Exercise description:
Copy each line of the records below that has "field" in it.
*** Entries shown ***
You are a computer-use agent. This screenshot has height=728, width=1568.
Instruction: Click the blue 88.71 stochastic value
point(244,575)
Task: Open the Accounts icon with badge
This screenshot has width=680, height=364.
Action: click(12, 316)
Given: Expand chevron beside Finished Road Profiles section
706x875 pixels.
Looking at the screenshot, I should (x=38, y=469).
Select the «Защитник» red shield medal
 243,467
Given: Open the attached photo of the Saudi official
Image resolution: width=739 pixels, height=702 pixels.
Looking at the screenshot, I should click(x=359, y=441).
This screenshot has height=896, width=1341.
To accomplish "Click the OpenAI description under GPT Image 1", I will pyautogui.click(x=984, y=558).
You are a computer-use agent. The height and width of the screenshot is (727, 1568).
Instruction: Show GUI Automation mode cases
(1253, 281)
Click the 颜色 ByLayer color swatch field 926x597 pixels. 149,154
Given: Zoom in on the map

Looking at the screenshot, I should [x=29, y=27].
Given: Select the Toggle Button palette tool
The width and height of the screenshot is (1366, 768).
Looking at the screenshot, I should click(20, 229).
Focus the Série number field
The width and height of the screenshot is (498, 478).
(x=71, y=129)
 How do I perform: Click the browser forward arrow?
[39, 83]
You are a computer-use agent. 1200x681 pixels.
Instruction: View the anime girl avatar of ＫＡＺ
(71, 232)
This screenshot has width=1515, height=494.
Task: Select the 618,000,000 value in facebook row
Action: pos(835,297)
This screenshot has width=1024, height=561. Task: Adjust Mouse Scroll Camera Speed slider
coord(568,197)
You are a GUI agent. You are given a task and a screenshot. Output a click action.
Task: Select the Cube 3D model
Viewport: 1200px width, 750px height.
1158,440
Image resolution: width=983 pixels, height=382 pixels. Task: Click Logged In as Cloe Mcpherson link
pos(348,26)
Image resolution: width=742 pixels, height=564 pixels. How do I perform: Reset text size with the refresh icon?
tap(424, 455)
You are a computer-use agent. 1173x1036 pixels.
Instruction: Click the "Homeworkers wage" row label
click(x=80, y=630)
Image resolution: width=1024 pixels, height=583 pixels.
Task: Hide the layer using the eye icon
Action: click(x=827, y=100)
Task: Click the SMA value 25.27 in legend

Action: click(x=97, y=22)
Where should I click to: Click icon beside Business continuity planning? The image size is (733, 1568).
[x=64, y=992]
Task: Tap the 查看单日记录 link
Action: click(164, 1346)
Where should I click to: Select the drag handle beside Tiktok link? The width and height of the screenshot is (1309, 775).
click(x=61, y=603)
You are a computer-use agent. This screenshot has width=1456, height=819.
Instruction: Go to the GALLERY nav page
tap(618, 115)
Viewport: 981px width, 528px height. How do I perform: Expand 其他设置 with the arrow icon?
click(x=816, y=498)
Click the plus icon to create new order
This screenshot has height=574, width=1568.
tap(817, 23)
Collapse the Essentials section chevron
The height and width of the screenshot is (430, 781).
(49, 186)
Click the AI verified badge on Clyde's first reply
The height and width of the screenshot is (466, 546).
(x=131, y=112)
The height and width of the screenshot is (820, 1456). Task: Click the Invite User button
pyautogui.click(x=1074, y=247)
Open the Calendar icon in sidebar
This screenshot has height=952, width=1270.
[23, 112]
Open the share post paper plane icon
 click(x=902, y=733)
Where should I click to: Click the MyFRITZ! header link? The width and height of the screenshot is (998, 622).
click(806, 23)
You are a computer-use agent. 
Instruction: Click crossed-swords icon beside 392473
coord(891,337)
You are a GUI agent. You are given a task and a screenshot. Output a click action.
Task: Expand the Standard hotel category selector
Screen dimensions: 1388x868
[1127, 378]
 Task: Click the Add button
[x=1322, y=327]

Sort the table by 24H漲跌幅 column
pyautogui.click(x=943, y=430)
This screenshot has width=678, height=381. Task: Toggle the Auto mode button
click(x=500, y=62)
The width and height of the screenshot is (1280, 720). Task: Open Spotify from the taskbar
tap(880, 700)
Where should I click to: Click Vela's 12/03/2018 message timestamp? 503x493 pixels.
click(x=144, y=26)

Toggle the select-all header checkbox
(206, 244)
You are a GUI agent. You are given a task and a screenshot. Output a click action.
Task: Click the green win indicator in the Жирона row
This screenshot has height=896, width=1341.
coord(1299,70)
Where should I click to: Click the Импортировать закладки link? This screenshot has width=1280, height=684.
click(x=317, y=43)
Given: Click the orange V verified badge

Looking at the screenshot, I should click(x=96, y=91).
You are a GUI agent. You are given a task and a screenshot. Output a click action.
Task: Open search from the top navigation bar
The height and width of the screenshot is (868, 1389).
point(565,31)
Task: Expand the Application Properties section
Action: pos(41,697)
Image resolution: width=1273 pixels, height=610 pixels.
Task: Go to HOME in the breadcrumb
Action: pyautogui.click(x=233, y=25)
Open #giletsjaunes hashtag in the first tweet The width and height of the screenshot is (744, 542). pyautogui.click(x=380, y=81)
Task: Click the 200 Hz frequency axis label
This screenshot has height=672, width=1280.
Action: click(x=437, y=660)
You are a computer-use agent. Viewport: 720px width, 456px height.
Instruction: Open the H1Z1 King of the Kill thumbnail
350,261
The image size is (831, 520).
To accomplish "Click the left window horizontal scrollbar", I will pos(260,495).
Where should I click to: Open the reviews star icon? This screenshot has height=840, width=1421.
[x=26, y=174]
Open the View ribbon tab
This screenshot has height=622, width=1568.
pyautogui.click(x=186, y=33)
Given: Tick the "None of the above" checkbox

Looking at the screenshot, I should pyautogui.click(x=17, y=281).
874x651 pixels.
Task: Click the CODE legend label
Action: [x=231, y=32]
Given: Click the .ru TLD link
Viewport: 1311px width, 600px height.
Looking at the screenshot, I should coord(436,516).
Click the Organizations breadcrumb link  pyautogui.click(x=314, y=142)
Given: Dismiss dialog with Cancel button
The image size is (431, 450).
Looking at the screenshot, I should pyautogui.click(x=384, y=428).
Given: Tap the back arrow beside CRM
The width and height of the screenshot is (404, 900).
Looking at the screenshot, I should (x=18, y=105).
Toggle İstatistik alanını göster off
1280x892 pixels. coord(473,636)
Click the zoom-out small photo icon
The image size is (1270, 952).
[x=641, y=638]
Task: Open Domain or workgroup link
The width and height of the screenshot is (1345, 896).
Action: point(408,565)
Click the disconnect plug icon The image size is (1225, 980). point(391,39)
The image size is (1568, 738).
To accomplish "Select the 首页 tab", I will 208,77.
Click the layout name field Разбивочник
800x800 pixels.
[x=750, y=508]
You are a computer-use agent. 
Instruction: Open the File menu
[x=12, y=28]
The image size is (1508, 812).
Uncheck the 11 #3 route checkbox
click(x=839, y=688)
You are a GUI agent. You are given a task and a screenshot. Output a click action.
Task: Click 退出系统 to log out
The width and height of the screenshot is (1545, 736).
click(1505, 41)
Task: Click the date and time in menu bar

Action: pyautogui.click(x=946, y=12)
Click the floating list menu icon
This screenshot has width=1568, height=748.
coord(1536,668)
*** End of Entries shown ***
Written response:
Click the 颜色 ByLayer color swatch field 926x597 pixels. 149,154
Focus the Série number field
Click the layout name field Разбивочник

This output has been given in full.